*What to produce*.
Reproduce word for word everything in the records below, from the line that contains "Select the Output Window 2 tab" down to the line that contains "click(x=7, y=38)", with both of those lines included.

[Item-finding records]
============

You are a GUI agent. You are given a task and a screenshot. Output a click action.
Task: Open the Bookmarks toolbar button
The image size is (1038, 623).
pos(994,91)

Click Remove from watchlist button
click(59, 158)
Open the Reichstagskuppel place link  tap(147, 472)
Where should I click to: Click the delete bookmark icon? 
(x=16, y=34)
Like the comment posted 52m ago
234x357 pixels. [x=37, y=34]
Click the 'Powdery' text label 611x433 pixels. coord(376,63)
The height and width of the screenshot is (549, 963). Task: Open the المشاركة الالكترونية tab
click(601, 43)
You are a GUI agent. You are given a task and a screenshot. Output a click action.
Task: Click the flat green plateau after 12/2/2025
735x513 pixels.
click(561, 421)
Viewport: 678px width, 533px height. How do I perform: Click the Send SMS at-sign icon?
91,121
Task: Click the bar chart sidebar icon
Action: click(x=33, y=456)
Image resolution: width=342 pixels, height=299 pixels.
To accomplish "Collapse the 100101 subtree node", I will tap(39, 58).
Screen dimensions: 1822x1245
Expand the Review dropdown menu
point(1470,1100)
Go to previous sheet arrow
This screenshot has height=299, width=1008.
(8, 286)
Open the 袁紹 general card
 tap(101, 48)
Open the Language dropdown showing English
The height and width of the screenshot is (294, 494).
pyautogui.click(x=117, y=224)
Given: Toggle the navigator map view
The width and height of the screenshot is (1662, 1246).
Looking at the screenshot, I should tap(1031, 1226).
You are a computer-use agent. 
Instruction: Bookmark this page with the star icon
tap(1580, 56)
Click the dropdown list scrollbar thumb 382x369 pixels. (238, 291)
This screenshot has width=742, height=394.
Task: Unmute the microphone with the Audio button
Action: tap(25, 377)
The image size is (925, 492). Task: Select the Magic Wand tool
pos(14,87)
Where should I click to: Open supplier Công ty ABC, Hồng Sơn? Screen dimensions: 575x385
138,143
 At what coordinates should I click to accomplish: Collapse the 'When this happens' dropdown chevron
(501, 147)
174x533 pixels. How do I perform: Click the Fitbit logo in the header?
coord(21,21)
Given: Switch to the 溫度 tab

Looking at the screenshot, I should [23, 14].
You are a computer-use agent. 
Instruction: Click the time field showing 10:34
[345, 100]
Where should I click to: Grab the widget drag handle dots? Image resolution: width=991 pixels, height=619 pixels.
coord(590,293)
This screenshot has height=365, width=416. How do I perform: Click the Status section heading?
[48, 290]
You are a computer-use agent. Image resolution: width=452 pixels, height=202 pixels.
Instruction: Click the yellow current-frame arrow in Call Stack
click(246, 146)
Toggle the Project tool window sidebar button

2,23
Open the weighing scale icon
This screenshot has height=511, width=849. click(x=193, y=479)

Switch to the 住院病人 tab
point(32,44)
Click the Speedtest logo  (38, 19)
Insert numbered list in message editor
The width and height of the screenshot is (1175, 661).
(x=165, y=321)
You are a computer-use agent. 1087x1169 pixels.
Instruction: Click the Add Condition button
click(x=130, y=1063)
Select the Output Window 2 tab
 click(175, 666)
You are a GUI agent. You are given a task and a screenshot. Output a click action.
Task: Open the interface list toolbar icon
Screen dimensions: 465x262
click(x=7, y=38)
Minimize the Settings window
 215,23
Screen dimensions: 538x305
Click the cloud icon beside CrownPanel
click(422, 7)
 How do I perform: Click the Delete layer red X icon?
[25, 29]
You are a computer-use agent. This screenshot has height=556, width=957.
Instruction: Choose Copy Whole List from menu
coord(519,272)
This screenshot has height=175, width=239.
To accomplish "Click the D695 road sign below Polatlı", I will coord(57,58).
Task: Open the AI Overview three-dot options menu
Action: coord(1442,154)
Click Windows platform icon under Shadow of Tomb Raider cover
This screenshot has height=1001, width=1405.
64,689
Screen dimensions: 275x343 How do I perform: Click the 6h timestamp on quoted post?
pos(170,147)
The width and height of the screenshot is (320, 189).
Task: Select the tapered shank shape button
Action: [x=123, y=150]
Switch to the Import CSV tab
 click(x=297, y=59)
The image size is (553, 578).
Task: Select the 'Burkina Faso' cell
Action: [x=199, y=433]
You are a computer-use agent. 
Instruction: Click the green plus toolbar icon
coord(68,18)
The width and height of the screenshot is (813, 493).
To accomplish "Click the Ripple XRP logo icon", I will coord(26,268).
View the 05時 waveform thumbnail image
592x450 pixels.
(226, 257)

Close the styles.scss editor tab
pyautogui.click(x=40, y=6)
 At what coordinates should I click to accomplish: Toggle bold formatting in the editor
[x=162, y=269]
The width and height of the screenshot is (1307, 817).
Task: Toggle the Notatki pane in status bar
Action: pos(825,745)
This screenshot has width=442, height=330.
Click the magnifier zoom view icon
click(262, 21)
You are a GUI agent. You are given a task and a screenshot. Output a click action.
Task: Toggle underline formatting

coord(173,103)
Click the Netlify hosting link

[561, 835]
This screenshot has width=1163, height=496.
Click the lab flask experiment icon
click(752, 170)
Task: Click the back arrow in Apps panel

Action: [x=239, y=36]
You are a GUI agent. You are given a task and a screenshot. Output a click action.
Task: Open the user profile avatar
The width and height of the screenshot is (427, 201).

============

*Solution for this problem*.
Select the Output Window 2 tab
 click(175, 666)
You are a GUI agent. You are given a task and a screenshot. Output a click action.
Task: Open the interface list toolbar icon
Screen dimensions: 465x262
click(x=7, y=38)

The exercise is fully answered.